Acho que estou aprendendo a lidar melhor com a velhice. A minha, a dos outros. Olho pro rosto de M. e a acho perfeita. Ela tem 17 anos. A sobrancelha, os lábios, mas principalmente essa região dos olhos… Dizem muita coisa. Nada – ou pouquíssima coisa – passou por ali ainda. Coisa alguma. Nada de muito, muito mal. O frescor de uma juventude sem olheiras, sem preocupações, sem desamores. Algumas pessoas são capazes de levar a vida inteira assim. Quando eu era mais nova eu não tinha olheiras. Me lembro que, antes de sair à noite, eu maquiava minhas olheiras. As inventava, as desejava, como inventei o desejo por várias outras coisas na minha vida. Hoje, as tenho gratuitamente e sinto que deveria me envergonhar um pouco delas. Mas não faço nada para disfarçá-las. Elas dizem muitas coisas sobre mim. Dizem que aqui existem noites mal dormidas ou de pouco sono. Dizem que há cansaço. Podem inferir que houve desamor. Que aqui já existiram algumas coisas, parece.

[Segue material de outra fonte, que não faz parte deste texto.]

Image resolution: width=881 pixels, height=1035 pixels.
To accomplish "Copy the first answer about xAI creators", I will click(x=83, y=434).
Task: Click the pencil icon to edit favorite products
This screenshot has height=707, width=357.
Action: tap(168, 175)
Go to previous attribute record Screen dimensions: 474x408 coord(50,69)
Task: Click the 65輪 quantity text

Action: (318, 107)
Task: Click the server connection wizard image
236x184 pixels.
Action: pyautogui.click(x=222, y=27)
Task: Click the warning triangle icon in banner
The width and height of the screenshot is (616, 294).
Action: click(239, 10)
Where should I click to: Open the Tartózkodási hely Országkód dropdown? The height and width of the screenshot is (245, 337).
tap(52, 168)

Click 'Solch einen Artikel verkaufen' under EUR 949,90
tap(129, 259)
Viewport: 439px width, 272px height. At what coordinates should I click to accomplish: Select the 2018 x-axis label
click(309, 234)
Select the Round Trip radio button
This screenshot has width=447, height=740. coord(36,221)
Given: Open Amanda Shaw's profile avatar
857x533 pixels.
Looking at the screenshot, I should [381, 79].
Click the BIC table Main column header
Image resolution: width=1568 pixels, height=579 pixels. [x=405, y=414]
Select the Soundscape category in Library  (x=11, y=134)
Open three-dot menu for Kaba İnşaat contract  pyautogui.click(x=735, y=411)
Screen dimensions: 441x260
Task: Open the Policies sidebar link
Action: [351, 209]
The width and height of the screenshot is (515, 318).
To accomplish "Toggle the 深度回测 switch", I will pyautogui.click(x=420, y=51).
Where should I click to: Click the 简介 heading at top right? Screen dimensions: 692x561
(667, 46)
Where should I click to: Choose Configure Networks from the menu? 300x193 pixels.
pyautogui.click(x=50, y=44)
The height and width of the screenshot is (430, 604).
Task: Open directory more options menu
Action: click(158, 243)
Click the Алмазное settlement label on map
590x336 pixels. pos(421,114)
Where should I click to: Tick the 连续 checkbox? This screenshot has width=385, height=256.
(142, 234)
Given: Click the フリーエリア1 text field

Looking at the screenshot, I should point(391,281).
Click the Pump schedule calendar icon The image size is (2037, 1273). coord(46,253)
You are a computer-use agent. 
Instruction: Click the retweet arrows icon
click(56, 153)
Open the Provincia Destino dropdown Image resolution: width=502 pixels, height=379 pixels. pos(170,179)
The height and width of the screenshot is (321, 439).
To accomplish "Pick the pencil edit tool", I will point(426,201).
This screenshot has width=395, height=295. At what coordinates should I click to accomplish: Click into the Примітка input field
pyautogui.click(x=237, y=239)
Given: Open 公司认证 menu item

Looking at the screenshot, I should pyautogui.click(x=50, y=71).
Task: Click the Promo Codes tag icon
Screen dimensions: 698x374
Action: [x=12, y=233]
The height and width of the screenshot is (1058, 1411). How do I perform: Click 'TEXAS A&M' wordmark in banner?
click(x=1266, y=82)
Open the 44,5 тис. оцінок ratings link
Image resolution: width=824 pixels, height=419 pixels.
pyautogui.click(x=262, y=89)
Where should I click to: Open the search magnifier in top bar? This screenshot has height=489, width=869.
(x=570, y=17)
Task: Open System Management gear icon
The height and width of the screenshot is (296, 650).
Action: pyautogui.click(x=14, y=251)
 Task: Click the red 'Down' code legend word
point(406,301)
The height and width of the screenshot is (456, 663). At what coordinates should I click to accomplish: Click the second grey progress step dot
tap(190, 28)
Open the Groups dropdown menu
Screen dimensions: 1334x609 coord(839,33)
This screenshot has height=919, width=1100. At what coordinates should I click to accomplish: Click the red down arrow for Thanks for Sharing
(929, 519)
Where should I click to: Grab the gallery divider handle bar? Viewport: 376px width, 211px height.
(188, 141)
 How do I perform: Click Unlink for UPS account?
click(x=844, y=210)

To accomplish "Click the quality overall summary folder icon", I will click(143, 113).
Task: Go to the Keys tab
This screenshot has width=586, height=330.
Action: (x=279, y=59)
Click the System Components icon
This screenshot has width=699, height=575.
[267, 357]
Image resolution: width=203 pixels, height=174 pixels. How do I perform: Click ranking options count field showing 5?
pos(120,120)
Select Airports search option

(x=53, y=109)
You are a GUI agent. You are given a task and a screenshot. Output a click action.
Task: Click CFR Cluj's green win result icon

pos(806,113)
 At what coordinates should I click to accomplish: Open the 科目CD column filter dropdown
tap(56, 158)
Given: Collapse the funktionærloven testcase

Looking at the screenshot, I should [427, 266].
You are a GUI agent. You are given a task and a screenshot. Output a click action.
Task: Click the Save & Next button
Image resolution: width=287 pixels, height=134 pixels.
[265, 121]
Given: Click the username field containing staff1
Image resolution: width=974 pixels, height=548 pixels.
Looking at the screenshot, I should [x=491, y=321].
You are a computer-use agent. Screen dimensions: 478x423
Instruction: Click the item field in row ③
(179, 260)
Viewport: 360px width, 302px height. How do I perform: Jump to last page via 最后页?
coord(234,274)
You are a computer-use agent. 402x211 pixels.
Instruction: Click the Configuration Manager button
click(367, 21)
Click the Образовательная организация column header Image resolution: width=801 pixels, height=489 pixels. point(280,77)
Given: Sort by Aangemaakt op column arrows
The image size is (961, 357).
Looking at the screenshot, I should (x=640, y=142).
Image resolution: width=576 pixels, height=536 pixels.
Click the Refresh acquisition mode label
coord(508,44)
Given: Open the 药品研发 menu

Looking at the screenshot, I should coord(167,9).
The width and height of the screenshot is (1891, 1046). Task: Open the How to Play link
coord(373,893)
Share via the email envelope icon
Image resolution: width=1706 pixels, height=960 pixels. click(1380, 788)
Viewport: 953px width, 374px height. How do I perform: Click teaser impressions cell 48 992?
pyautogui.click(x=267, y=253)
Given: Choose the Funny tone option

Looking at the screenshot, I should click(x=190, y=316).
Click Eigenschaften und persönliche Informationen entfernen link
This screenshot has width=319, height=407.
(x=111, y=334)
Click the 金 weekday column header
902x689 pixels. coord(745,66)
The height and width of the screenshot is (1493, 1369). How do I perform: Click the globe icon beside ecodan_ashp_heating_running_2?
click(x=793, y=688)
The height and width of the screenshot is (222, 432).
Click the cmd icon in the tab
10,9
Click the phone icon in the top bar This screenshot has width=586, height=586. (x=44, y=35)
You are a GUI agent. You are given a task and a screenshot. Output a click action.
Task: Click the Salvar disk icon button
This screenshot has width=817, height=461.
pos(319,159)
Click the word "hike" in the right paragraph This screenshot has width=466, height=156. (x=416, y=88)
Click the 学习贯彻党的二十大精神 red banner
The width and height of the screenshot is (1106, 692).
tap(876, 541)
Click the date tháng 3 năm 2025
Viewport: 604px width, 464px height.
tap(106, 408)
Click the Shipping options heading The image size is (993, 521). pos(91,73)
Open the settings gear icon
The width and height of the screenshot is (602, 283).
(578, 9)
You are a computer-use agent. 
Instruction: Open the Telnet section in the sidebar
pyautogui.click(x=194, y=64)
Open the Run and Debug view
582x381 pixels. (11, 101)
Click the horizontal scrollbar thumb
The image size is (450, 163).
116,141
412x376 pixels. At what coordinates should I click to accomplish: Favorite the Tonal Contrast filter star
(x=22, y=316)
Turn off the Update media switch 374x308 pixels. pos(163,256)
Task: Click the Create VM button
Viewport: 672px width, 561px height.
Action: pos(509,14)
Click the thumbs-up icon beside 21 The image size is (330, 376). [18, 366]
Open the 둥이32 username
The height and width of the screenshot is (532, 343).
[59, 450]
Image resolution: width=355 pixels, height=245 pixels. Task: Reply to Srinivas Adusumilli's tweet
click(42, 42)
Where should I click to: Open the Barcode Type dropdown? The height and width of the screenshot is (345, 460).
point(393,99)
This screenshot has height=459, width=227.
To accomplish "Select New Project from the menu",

Essas olheiras podem não me dar autoridade de / para nada, mas ao menos elas dizem que eu já existi por alguns breves momentos. E que agora vejo as coisas de outras formas. Olho para M. Ela é tão, tão bonita. No meu coração, eu só espero que nada de mal lhe aconteça. E quando eu olho para ela, é como se eu fizesse uma oração.